A stone is dropped off a cliff of height h. At the same time, a second stone is thrown straight upward from the base of the cliff with an initial velocity . Assuming that the second rock is thrown hard enough, at what time t will the two stones meet?

To solve this problem, we need to find the time it takes for each stone to reach the same height.

Let's denote the time it takes for the first stone (dropped off the cliff) to reach its peak as t1, and the time it takes for the second stone (thrown upward) to reach the same height as t2.

The first stone experiences free fall, so we can use the equation:

h = (1/2)gt1^2

Where h is the height of the cliff and g is the acceleration due to gravity.
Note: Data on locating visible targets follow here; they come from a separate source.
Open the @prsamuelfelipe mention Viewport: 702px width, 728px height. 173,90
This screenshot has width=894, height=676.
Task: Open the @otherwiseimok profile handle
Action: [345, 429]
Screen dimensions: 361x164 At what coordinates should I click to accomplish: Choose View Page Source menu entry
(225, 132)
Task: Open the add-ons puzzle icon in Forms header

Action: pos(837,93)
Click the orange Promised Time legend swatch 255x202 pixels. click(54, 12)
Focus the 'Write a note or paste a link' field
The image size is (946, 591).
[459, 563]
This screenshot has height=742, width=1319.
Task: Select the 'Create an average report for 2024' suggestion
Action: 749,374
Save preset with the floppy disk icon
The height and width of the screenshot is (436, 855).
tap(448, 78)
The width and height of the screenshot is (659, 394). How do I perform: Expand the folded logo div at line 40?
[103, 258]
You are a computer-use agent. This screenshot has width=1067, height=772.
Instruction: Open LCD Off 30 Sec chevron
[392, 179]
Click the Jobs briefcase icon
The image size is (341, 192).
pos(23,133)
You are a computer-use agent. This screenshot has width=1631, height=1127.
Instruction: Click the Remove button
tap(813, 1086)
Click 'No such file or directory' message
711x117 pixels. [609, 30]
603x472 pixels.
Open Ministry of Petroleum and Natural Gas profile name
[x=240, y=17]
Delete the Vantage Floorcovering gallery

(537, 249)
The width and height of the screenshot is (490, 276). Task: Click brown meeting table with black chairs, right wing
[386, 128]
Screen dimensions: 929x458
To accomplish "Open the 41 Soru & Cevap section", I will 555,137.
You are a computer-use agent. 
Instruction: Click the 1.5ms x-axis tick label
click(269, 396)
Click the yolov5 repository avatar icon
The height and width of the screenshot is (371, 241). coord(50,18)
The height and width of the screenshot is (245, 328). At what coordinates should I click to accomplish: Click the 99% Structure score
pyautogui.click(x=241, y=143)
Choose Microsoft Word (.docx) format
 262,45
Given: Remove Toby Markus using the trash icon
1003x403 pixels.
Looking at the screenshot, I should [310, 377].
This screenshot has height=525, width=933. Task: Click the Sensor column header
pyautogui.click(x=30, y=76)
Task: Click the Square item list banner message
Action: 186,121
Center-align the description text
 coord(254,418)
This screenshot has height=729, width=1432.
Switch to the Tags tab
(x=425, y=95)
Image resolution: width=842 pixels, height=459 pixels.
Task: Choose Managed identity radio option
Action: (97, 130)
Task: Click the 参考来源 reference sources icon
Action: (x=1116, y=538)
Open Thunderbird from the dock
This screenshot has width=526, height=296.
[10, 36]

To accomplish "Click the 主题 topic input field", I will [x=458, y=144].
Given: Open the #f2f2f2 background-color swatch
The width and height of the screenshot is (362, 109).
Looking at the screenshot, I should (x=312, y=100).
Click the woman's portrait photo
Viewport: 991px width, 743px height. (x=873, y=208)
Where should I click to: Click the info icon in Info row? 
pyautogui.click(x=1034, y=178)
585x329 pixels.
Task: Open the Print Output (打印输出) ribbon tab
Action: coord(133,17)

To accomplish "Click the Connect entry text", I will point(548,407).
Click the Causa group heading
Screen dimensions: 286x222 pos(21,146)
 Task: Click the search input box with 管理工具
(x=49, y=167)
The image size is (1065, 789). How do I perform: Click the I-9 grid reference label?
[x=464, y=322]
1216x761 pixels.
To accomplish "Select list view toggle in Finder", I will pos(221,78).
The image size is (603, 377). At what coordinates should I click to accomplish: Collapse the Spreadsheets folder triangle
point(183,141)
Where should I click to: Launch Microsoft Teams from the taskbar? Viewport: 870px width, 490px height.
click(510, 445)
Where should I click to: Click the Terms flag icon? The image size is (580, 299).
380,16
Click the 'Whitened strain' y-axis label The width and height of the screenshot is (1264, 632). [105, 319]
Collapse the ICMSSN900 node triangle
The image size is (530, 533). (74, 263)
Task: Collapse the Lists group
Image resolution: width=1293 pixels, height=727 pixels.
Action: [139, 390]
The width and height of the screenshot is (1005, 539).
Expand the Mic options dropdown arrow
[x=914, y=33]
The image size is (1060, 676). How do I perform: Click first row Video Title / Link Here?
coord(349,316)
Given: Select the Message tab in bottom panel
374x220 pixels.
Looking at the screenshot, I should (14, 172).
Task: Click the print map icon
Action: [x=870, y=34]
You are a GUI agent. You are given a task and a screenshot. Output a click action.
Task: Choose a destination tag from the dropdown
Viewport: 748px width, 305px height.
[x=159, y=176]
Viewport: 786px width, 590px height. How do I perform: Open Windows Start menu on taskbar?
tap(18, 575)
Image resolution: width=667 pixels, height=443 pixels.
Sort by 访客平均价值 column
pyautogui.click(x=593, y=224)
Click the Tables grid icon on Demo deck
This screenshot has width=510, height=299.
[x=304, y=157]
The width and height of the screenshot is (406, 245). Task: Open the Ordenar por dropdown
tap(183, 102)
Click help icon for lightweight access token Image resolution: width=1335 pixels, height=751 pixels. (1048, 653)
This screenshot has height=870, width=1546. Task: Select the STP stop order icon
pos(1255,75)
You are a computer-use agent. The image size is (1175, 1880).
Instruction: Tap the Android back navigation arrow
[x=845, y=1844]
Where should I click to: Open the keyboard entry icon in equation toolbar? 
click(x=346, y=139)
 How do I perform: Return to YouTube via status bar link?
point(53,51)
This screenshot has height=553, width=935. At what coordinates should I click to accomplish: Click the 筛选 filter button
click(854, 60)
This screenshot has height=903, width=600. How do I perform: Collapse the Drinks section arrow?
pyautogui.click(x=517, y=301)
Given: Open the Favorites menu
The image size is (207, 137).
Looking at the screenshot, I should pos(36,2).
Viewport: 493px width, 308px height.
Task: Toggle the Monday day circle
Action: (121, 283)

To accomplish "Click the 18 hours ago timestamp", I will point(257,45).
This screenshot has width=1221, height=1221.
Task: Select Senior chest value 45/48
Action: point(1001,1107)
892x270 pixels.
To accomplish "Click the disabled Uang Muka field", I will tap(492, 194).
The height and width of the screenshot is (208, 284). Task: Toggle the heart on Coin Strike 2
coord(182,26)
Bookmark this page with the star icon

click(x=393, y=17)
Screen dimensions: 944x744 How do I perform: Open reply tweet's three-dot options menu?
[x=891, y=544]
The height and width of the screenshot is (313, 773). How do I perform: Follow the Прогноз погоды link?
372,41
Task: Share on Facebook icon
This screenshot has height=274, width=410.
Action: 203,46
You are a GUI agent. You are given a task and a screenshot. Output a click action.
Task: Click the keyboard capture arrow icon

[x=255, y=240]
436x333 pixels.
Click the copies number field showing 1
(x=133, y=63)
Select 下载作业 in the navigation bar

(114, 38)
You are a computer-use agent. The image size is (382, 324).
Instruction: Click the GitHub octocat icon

The second stone experiences uniform acceleration in the opposite direction of gravity, so we can use the equation:

0 = v0t2 - (1/2)gt2^2

Where v0 is the initial velocity of the second stone (thrown upward).

Since the two stones meet at the same height, we can equate the two equations:

(1/2)gt1^2 = v0t2 - (1/2)gt2^2

Rearranging the equation, we get:

(1/2)gt1^2 + (1/2)gt2^2 = v0t2

Combining like terms:

(1/2)gt1^2 + (1/2)gt2^2 - v0t2 = 0

Multiplying through by 2 to get rid of the fractions:

gt1^2 + gt2^2 - 2v0t2 = 0

Now we can solve for t2 using the quadratic formula:

t2 = (-b ± √(b^2 - 4ac))/(2a)

Where a = g/2, b = -2v0, and c = g(t1^2).

Plugging in the values:

t2 = (-(-2v0) ± √((-2v0)^2 - 4(g/2)(g(t1^2)))) / (2(g/2))

Simplifying:

t2 = (2v0 ± √(4v0^2 - 2*g^2*t1^2)) / g

Simplifying further:

t2 = (2v0 ± √(4(v0^2 - g^2t1^2))) / g

We want the positive value because time cannot be negative:

t2 = (2v0 + √(4(v0^2 - g^2t1^2))) / g

Now we have the time it takes for the second stone to reach the same height as the first stone.